[Opening ENTRIES PROVIDED section]

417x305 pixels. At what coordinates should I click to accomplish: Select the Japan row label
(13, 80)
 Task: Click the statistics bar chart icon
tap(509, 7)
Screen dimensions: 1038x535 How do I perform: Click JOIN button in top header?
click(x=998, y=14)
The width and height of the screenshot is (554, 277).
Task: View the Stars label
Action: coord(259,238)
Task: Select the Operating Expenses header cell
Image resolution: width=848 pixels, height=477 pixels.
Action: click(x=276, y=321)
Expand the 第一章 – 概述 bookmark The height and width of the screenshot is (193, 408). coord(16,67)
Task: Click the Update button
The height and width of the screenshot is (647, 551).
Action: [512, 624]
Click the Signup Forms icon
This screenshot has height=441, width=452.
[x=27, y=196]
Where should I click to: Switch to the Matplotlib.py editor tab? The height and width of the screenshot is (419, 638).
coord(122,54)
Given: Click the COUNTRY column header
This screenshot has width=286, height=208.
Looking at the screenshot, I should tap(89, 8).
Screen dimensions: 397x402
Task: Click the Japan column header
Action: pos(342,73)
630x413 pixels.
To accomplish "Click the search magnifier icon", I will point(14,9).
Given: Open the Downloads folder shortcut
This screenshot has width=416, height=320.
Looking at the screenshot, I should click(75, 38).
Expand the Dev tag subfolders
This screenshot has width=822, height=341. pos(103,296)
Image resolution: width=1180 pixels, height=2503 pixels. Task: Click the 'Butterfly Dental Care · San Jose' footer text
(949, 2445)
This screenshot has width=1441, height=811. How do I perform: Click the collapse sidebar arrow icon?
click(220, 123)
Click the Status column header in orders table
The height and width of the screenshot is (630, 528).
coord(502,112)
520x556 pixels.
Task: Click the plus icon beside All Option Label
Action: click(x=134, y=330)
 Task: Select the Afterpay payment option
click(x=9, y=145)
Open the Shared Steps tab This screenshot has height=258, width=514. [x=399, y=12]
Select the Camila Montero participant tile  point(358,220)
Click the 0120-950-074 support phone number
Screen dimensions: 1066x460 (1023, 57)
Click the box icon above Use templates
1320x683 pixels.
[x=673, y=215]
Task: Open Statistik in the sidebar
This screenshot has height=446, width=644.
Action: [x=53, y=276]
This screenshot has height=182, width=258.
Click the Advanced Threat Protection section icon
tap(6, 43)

[Closing ENTRIES PROVIDED section]

Set down the lines above exactly as written. Begin at the line containing "This screenshot has height=182, width=258." and stop after the last line.

# RESULT OF THIS EXERCISE
This screenshot has height=182, width=258.
Click the Advanced Threat Protection section icon
tap(6, 43)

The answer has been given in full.